The Problem – Collaborative Data Science
The erudite Thomas Dinsmore describes the desirable properties of a collaborative data science platform, that we think aptly describe the Hopsworks platform:
“The rise of collaborative data science leads organizations to adopt open data science platforms that do the following:
- Provide a shared platform for all data science contributors
- Facilitate the use of open data science tools (such as Python and R) at scale
- Provide self-service access to data, storage, and compute
- Support a complete pipeline from data to deployment
- Include collaborative development tools
- Ensure asset management and reproducibility”
Hopsworks is a data platform that includes the most popular and scalable data storage and processing systems in the Hadoop ecosystem and beyond. In Hopsworks, all services are exposed via a single REST API and security is managed, end-to-end, using TLS certificates and new abstractions required for multi-tenancy, based on Projects. For humans, Hopsworks is accessed via a user interface and allows users to access data, services, and code through a new project abstraction. A project is a sandbox containing datasets, other users, and code. Users familiar with GitHub will recognize a project as the equivalent of a GitHub repository – users manage membership of the project themselves and also what code and data should be in the project. In a project, a user can have the role of “Data Owner” (the administrator) or a “Data Scientist”. Data Scientists are restricted to only uploading programs, running programs, and visualizing results. Data Scientists are not allowed change membership of the project or import/export data from the project. This enables Data Owners to manage the analysis of sensitive datasets within the confines of a project by inviting a Data Scientist into the project to carry out the analysis within the project. In the background, for each project that a user is a member of, we will construct a new Hadoop identity and create a new TLS certificate for the “project-specific user” (or projectUser, for short).

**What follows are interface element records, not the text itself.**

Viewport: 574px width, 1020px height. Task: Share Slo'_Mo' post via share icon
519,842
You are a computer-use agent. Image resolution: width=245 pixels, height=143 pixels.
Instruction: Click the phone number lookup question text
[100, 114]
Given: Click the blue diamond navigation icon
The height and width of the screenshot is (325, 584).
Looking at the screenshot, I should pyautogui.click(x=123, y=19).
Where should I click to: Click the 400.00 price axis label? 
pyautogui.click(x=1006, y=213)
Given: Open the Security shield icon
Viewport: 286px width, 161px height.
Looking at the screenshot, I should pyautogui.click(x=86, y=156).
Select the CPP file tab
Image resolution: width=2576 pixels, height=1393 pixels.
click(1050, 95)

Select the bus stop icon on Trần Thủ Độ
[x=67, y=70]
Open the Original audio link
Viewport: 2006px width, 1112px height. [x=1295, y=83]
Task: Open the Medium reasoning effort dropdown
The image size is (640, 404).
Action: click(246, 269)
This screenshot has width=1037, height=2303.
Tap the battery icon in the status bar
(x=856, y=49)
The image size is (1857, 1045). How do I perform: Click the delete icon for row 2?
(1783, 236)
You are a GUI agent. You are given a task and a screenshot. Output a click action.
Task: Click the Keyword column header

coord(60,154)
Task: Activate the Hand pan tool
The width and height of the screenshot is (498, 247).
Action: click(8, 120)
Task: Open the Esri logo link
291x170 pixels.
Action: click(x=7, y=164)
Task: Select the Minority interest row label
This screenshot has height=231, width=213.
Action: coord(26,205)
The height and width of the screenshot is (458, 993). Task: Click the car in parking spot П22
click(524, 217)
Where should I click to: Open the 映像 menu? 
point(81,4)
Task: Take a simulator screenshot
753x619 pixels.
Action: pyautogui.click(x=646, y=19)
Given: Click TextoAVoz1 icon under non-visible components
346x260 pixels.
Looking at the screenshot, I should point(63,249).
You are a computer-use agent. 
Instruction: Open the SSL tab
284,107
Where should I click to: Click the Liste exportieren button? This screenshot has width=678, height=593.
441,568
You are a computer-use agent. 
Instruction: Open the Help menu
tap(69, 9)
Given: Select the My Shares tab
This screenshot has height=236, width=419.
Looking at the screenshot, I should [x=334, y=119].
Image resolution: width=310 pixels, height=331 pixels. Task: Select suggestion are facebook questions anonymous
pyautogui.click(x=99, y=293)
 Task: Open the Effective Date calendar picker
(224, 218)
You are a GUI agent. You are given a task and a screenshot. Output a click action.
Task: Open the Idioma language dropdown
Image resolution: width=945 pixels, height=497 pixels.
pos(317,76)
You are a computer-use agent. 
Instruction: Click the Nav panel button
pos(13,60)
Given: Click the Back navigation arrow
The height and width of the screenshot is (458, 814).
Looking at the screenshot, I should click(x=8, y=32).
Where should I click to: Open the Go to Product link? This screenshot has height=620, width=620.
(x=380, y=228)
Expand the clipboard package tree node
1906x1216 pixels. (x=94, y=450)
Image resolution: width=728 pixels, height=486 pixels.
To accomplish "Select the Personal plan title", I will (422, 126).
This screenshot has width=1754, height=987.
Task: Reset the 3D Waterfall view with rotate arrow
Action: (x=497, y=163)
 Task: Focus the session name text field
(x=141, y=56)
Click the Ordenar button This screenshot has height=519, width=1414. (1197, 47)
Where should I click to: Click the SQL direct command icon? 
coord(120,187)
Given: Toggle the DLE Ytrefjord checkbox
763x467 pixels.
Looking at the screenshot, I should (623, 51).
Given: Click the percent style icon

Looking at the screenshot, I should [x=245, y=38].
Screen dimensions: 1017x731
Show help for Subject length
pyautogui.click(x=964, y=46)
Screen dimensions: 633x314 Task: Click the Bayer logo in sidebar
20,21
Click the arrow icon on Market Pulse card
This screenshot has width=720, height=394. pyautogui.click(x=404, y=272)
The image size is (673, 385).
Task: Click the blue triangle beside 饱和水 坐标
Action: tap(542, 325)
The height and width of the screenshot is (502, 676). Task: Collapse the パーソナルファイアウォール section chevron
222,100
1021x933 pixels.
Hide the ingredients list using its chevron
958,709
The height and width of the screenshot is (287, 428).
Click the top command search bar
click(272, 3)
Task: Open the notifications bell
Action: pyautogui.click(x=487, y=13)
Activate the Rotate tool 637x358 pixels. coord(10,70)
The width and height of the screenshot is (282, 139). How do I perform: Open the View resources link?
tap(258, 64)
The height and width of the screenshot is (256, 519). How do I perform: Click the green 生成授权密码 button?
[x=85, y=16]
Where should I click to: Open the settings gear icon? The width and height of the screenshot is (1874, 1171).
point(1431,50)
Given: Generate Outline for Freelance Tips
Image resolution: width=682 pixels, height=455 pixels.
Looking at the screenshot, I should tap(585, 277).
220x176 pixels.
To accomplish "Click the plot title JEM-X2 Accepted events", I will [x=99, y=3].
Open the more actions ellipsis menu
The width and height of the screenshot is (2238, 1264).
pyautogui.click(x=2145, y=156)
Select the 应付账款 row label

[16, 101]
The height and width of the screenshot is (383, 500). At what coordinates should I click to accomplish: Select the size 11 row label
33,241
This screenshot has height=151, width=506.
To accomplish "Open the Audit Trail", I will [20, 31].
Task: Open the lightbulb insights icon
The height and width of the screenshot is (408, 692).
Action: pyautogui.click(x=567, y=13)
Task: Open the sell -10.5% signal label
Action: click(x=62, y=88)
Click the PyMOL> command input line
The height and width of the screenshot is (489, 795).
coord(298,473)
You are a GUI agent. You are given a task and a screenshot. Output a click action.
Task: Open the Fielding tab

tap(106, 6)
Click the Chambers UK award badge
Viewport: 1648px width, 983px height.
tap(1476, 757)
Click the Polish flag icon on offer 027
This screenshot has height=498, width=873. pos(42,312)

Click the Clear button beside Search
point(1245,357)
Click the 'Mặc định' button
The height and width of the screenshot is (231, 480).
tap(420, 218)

Share Datasets like in Dropbox
Some datasets will need to be made in available in more than one project. Rather than storing a copy of the dataset in more than one project, which is both expensive and error-prone, a data owner can share a dataset from her project with another project, making it available in that project with either read-only or read-write privileges. Datasets can also be made public within an organization, so users can add them to their projects in a self-service manner.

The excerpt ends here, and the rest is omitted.